● Work to do
Copy out each of the following lines verbatim, keeping every character and its order unchanged.

● Given information

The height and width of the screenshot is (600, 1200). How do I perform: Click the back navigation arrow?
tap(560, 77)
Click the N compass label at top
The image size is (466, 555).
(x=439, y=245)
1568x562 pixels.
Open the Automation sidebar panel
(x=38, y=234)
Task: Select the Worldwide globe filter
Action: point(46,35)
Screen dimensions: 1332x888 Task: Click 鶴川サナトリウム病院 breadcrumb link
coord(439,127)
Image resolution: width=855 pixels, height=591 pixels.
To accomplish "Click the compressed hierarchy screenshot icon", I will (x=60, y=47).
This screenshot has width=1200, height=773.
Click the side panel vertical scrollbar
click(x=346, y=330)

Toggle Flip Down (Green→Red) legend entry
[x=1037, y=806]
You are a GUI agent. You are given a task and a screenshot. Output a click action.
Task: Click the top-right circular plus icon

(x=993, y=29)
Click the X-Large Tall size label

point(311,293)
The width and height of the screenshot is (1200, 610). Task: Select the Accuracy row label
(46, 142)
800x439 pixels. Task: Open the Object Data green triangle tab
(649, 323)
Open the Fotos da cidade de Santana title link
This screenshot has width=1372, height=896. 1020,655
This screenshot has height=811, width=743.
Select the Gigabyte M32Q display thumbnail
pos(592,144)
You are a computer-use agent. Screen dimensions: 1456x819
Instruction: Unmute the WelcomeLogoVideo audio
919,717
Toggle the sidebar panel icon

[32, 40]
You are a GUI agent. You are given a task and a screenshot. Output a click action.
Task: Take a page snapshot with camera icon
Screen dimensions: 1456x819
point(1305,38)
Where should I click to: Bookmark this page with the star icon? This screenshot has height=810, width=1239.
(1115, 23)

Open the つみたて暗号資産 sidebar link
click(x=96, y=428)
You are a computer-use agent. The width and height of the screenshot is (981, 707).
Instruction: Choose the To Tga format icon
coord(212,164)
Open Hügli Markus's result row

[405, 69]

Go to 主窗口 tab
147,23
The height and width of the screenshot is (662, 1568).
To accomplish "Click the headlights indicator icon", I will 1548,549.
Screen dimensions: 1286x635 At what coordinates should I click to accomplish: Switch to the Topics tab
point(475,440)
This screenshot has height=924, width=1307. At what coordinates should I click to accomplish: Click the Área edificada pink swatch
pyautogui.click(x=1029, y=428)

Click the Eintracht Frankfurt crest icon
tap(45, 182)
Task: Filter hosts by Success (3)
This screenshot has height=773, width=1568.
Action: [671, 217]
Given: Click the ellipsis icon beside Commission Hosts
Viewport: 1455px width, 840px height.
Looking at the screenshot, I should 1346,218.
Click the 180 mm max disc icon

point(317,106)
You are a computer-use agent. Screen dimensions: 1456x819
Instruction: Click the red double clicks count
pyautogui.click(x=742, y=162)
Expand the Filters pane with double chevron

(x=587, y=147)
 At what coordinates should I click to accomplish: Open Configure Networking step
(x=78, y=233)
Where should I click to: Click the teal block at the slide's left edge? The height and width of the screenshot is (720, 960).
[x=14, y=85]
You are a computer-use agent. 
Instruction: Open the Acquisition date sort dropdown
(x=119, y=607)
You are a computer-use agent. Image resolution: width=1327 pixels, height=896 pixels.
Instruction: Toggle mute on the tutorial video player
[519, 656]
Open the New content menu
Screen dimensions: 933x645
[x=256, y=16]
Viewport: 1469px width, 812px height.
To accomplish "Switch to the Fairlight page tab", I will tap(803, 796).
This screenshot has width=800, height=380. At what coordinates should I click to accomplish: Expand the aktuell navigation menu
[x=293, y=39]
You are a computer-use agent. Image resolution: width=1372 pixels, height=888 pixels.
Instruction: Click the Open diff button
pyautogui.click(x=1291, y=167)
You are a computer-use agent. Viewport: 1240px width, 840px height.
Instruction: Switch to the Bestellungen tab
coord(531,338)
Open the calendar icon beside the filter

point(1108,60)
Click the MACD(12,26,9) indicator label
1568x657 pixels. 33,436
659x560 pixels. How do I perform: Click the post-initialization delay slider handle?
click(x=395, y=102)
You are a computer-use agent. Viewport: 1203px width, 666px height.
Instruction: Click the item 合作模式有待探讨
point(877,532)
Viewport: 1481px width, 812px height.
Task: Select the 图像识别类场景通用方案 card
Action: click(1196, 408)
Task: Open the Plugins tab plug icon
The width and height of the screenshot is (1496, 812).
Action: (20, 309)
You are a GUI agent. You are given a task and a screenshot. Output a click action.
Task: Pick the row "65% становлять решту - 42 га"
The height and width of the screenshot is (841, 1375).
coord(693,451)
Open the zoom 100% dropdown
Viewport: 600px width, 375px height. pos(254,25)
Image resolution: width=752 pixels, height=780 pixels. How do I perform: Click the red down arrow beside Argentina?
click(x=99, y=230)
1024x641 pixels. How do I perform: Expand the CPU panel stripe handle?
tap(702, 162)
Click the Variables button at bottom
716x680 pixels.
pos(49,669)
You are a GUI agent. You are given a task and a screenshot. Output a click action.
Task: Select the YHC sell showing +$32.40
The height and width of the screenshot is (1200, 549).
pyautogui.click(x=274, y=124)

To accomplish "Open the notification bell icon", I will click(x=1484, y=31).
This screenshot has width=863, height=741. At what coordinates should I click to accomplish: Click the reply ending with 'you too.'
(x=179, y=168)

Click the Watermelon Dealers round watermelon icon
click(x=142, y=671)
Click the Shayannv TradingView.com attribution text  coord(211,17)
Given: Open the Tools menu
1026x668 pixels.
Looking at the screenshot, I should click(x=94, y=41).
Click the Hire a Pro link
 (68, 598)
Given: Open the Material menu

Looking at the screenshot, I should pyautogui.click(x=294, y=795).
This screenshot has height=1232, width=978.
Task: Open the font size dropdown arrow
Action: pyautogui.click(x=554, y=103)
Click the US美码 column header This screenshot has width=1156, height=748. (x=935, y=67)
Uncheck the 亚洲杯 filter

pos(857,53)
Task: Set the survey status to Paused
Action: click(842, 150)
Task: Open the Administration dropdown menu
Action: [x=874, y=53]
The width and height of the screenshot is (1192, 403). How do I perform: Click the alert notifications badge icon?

● Task output
The height and width of the screenshot is (600, 1200). How do I perform: Click the back navigation arrow?
tap(560, 77)
Click the N compass label at top
The image size is (466, 555).
(x=439, y=245)
1568x562 pixels.
Open the Automation sidebar panel
(x=38, y=234)
Task: Select the Worldwide globe filter
Action: point(46,35)
Screen dimensions: 1332x888 Task: Click 鶴川サナトリウム病院 breadcrumb link
coord(439,127)
Image resolution: width=855 pixels, height=591 pixels.
To accomplish "Click the compressed hierarchy screenshot icon", I will (x=60, y=47).
This screenshot has width=1200, height=773.
Click the side panel vertical scrollbar
click(x=346, y=330)

Toggle Flip Down (Green→Red) legend entry
[x=1037, y=806]
You are a GUI agent. You are given a task and a screenshot. Output a click action.
Task: Click the top-right circular plus icon

(x=993, y=29)
Click the X-Large Tall size label

point(311,293)
The width and height of the screenshot is (1200, 610). Task: Select the Accuracy row label
(46, 142)
800x439 pixels. Task: Open the Object Data green triangle tab
(649, 323)
Open the Fotos da cidade de Santana title link
This screenshot has width=1372, height=896. 1020,655
This screenshot has height=811, width=743.
Select the Gigabyte M32Q display thumbnail
pos(592,144)
You are a computer-use agent. Screen dimensions: 1456x819
Instruction: Unmute the WelcomeLogoVideo audio
919,717
Toggle the sidebar panel icon

[32, 40]
You are a GUI agent. You are given a task and a screenshot. Output a click action.
Task: Take a page snapshot with camera icon
Screen dimensions: 1456x819
point(1305,38)
Where should I click to: Bookmark this page with the star icon? This screenshot has height=810, width=1239.
(1115, 23)

Open the つみたて暗号資産 sidebar link
click(x=96, y=428)
You are a computer-use agent. The width and height of the screenshot is (981, 707).
Instruction: Choose the To Tga format icon
coord(212,164)
Open Hügli Markus's result row

[405, 69]

Go to 主窗口 tab
147,23
The height and width of the screenshot is (662, 1568).
To accomplish "Click the headlights indicator icon", I will 1548,549.
Screen dimensions: 1286x635 At what coordinates should I click to accomplish: Switch to the Topics tab
point(475,440)
This screenshot has height=924, width=1307. At what coordinates should I click to accomplish: Click the Área edificada pink swatch
pyautogui.click(x=1029, y=428)

Click the Eintracht Frankfurt crest icon
tap(45, 182)
Task: Filter hosts by Success (3)
This screenshot has height=773, width=1568.
Action: [671, 217]
Given: Click the ellipsis icon beside Commission Hosts
Viewport: 1455px width, 840px height.
Looking at the screenshot, I should 1346,218.
Click the 180 mm max disc icon

point(317,106)
You are a computer-use agent. Screen dimensions: 1456x819
Instruction: Click the red double clicks count
pyautogui.click(x=742, y=162)
Expand the Filters pane with double chevron

(x=587, y=147)
 At what coordinates should I click to accomplish: Open Configure Networking step
(x=78, y=233)
Where should I click to: Click the teal block at the slide's left edge? The height and width of the screenshot is (720, 960).
[x=14, y=85]
You are a computer-use agent. 
Instruction: Open the Acquisition date sort dropdown
(x=119, y=607)
You are a computer-use agent. Image resolution: width=1327 pixels, height=896 pixels.
Instruction: Toggle mute on the tutorial video player
[519, 656]
Open the New content menu
Screen dimensions: 933x645
[x=256, y=16]
Viewport: 1469px width, 812px height.
To accomplish "Switch to the Fairlight page tab", I will tap(803, 796).
This screenshot has width=800, height=380. At what coordinates should I click to accomplish: Expand the aktuell navigation menu
[x=293, y=39]
You are a computer-use agent. Image resolution: width=1372 pixels, height=888 pixels.
Instruction: Click the Open diff button
pyautogui.click(x=1291, y=167)
You are a computer-use agent. Viewport: 1240px width, 840px height.
Instruction: Switch to the Bestellungen tab
coord(531,338)
Open the calendar icon beside the filter

point(1108,60)
Click the MACD(12,26,9) indicator label
1568x657 pixels. 33,436
659x560 pixels. How do I perform: Click the post-initialization delay slider handle?
click(x=395, y=102)
You are a computer-use agent. Viewport: 1203px width, 666px height.
Instruction: Click the item 合作模式有待探讨
point(877,532)
Viewport: 1481px width, 812px height.
Task: Select the 图像识别类场景通用方案 card
Action: click(1196, 408)
Task: Open the Plugins tab plug icon
The width and height of the screenshot is (1496, 812).
Action: (20, 309)
You are a GUI agent. You are given a task and a screenshot. Output a click action.
Task: Pick the row "65% становлять решту - 42 га"
The height and width of the screenshot is (841, 1375).
coord(693,451)
Open the zoom 100% dropdown
Viewport: 600px width, 375px height. pos(254,25)
Image resolution: width=752 pixels, height=780 pixels. How do I perform: Click the red down arrow beside Argentina?
click(x=99, y=230)
1024x641 pixels. How do I perform: Expand the CPU panel stripe handle?
tap(702, 162)
Click the Variables button at bottom
716x680 pixels.
pos(49,669)
You are a GUI agent. You are given a task and a screenshot. Output a click action.
Task: Select the YHC sell showing +$32.40
The height and width of the screenshot is (1200, 549).
pyautogui.click(x=274, y=124)

To accomplish "Open the notification bell icon", I will click(x=1484, y=31).
This screenshot has width=863, height=741. At what coordinates should I click to accomplish: Click the reply ending with 'you too.'
(x=179, y=168)

Click the Watermelon Dealers round watermelon icon
click(x=142, y=671)
Click the Shayannv TradingView.com attribution text  coord(211,17)
Given: Open the Tools menu
1026x668 pixels.
Looking at the screenshot, I should click(x=94, y=41).
Click the Hire a Pro link
 (68, 598)
Given: Open the Material menu

Looking at the screenshot, I should pyautogui.click(x=294, y=795).
This screenshot has height=1232, width=978.
Task: Open the font size dropdown arrow
Action: pyautogui.click(x=554, y=103)
Click the US美码 column header This screenshot has width=1156, height=748. (x=935, y=67)
Uncheck the 亚洲杯 filter

pos(857,53)
Task: Set the survey status to Paused
Action: click(842, 150)
Task: Open the Administration dropdown menu
Action: [x=874, y=53]
The width and height of the screenshot is (1192, 403). How do I perform: Click the alert notifications badge icon?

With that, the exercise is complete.